DIRECTIONS FOR THIS TASK:
Every line from the one holding "Expand the Camera section chevron" to the end of the entries should be repeated exactly, with the pictures left out.

··· PROVIDED RECORDS ···

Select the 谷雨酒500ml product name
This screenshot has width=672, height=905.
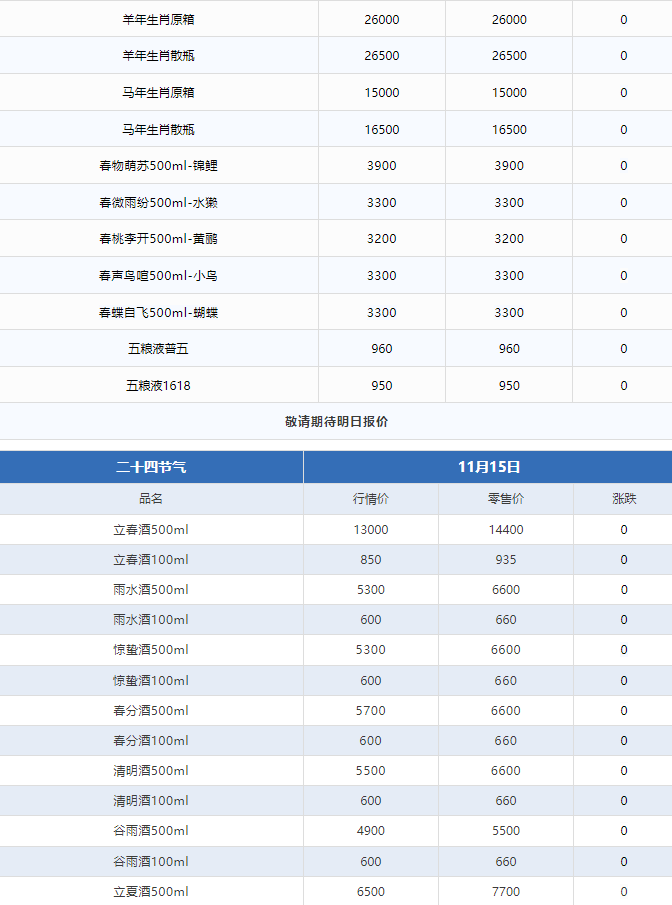(x=151, y=831)
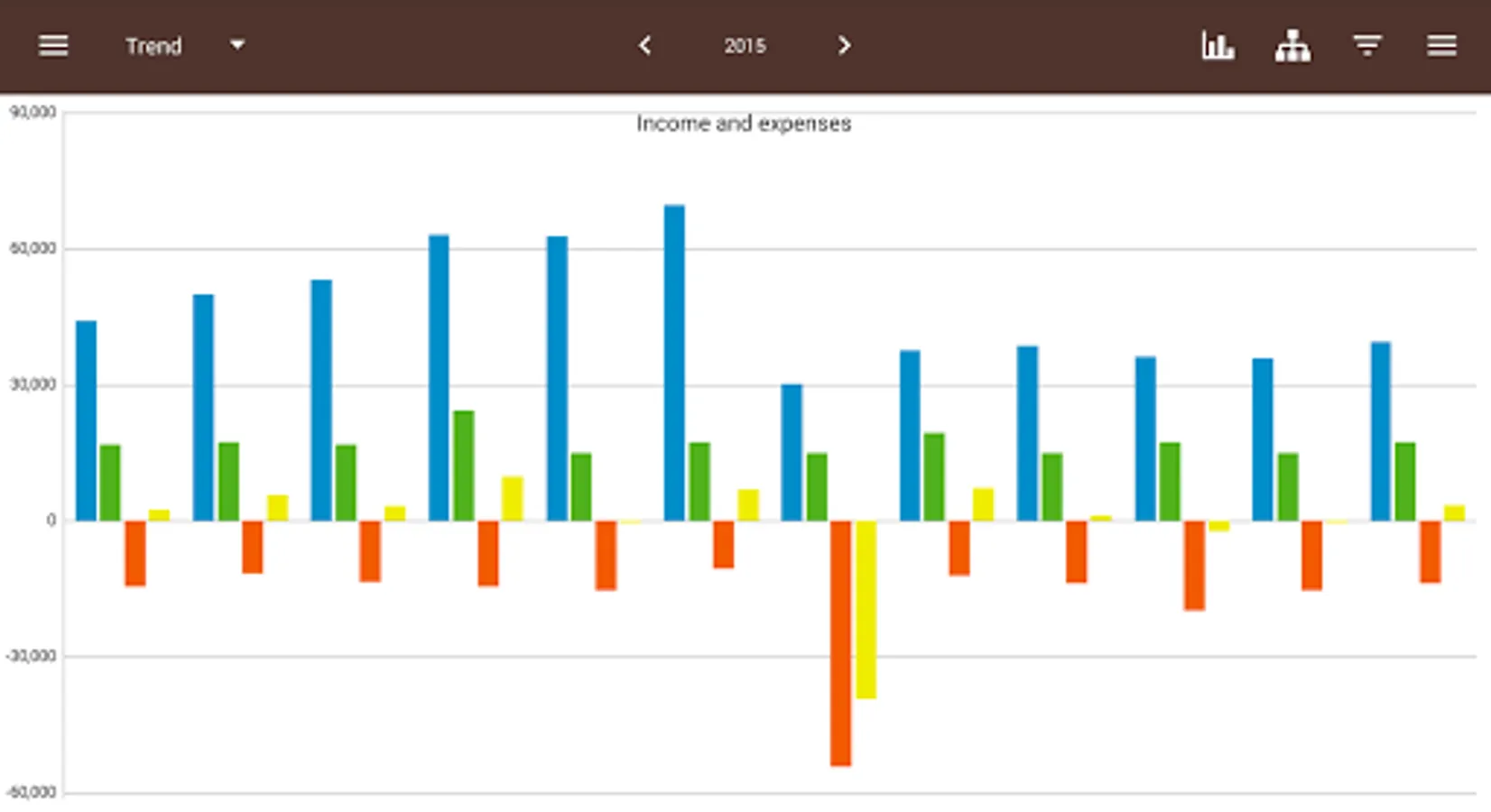The image size is (1491, 812).
Task: Go to previous year with left arrow
Action: tap(644, 45)
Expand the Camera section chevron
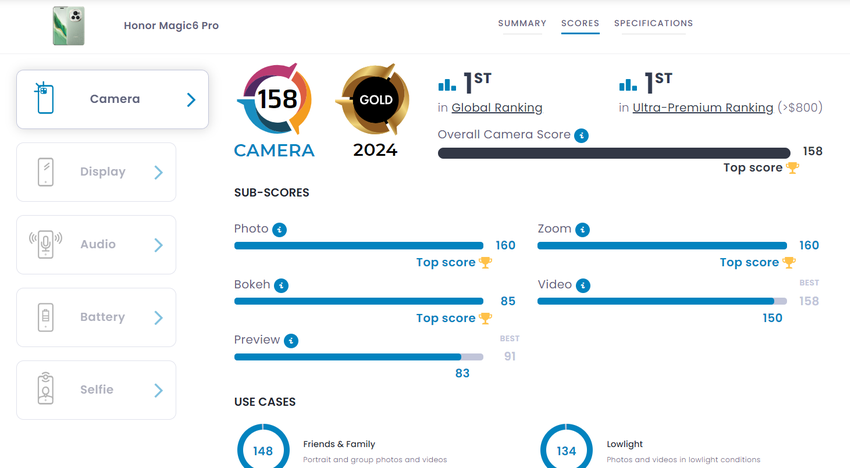 coord(191,99)
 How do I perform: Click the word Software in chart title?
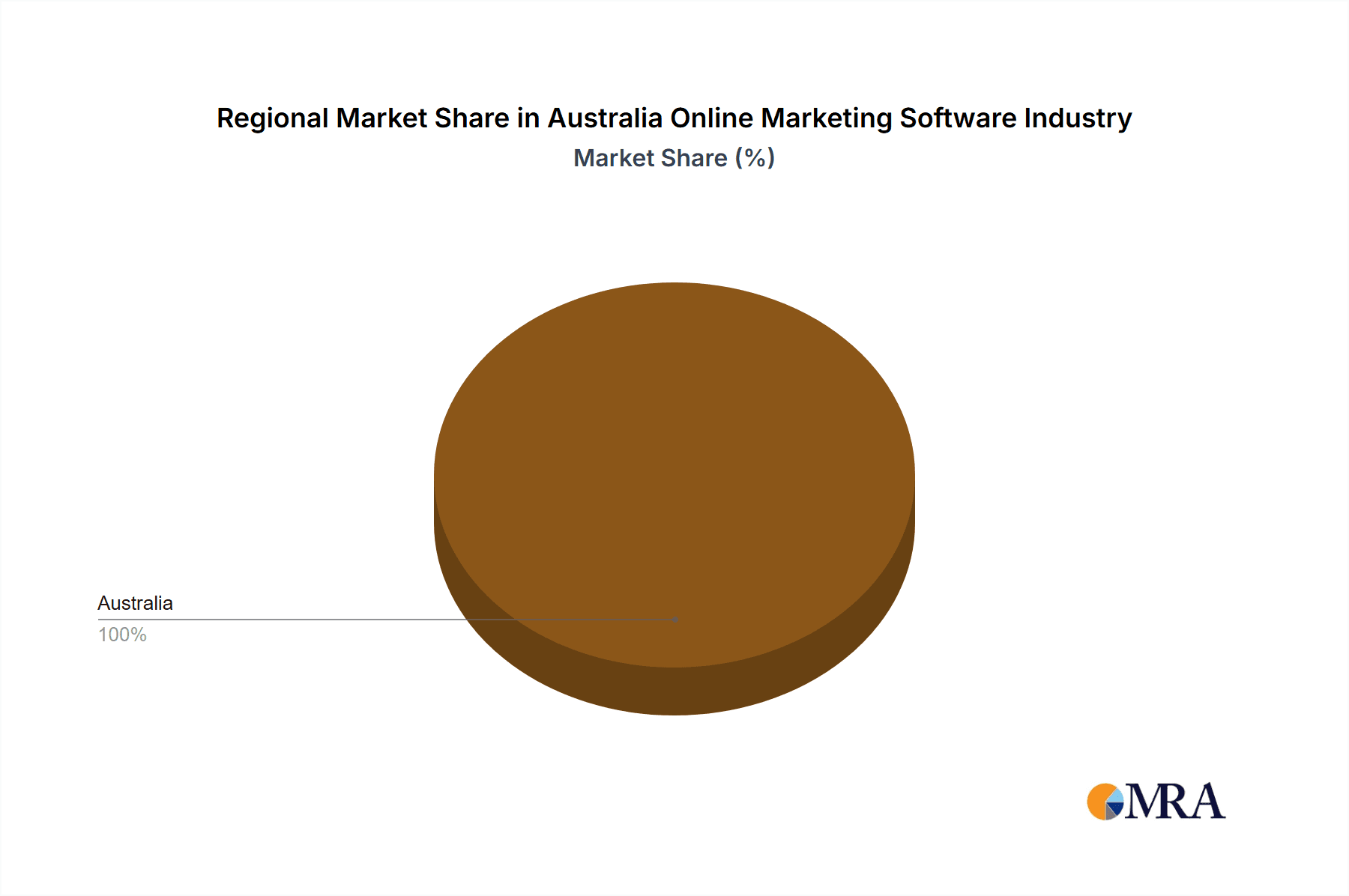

···

EXPECTED ANSWER:
Expand the Camera section chevron
 coord(191,99)
 How do I perform: Click the word Software in chart title?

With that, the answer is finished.